Law faculty spend a great deal of time focusing on the learning that occurs in the classroom and the clinic during the academic year.  However, students form their perceptions of what it means to be a lawyer from all aspects of their experiences during law school.  They learn about the role of professional peer relationships in their study groups, activities, and student organizations.  They learn about the relationships of attorneys to other professionals by observing the interactions between faculty and staff or between attorneys in the community and other professionals.  In so many other ways, professional formation takes place in the parts of the law school experience that have been characterized as the “hidden curriculum.”[1]  For faculty to effectively and intentionally guide students in their professional formation, we must recognize the opportunities for formative experiences that we otherwise think of as “outside” and “other.”  We can encourage students to seek these out and reflect on how these experiences have shaped their conception of themselves as attorneys.

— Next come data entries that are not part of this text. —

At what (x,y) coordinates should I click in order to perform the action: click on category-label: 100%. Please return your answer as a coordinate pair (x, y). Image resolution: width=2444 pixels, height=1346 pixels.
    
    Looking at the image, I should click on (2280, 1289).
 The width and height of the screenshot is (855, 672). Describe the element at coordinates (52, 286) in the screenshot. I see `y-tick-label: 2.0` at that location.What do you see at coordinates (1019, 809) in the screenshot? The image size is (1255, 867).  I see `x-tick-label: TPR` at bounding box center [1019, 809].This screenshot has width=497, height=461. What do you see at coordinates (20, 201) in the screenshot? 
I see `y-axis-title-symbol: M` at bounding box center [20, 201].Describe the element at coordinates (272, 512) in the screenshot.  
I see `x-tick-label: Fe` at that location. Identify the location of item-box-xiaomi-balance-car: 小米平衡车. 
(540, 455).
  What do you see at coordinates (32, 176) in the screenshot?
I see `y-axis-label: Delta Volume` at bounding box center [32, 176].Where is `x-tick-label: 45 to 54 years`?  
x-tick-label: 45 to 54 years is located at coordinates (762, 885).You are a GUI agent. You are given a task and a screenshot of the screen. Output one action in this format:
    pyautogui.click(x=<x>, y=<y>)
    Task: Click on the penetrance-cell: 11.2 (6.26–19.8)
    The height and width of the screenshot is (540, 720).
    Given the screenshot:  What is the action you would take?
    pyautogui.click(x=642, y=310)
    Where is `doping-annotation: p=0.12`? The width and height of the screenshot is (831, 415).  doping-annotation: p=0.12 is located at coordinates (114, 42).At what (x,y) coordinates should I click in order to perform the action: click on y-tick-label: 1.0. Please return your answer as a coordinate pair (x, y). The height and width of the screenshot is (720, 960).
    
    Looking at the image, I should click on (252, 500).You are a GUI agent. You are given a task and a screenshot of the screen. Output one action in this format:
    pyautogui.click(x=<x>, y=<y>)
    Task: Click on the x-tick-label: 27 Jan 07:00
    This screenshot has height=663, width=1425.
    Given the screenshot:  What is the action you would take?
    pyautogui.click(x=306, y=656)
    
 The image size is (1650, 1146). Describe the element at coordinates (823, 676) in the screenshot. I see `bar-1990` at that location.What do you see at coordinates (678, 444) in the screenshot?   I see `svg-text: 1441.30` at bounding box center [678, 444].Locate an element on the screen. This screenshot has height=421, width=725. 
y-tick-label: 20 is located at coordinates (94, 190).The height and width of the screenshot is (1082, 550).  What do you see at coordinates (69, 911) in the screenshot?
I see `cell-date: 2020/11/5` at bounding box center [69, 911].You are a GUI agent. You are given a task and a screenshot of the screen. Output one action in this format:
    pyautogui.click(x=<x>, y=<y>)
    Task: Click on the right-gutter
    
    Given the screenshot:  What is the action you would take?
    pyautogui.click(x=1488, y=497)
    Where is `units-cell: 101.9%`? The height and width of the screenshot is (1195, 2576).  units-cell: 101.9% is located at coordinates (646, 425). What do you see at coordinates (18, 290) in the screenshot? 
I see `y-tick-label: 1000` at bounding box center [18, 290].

Professional identity formation requires faculty to work together in building a meaningful program

The students’ experience-reflection-coaching cycle must occur over time and across activities.  As the ABA Interpretation 303-5 comments, “developing a professional identity requires reflection and growth over time . . .  in a variety of courses and co-curricular and professional development activities.”  Moreover, the process will necessarily be highly individualized, as each law student must not only develop themselves as professionals, but they must also integrate that identity into the many other identities that they carry.  Law faculty do not often approach their teaching (or research for that matter) as collaborations but as independent roles.[2]  Professional identity formation requires that we recognize that our work with individual students will be layered upon and integrated with the work of our colleagues.  That means we must work toward regular conversations and collaborations among the faculty about that work.  Rather than thinking about ourselves as individual faculty members guiding our group of students (one to many), we must work as a collective to build programs that guide each individual student on their separate journey (many to one).

Please email me at bglesnerfines@umkc.edu if you have any questions or comments about this post.

Barbara Glesner Fines is the Dean and Rubey M. Hulen Professor of Law at the University of Missouri-Kansas City School of Law.

[1] David M. Moss, The Hidden Curriculum of Legal Education: Toward a Holistic Model for Reform, 2013 J. Disp. Resol. 19, 22 (attributing the concept to sociologist Philip Jackson).

[2] Christine Cerniglia Brown, Professional Identity Formation: Working Backwards to Move the Profession Forward, 61 Loy. L. Rev. 313, 318 (2015) (stating that “thoughtful curricular design highlights core values essential to professional identity formation; however, such a design requires a substantial amount of planning and collaboration among colleagues who may have different viewpoints”).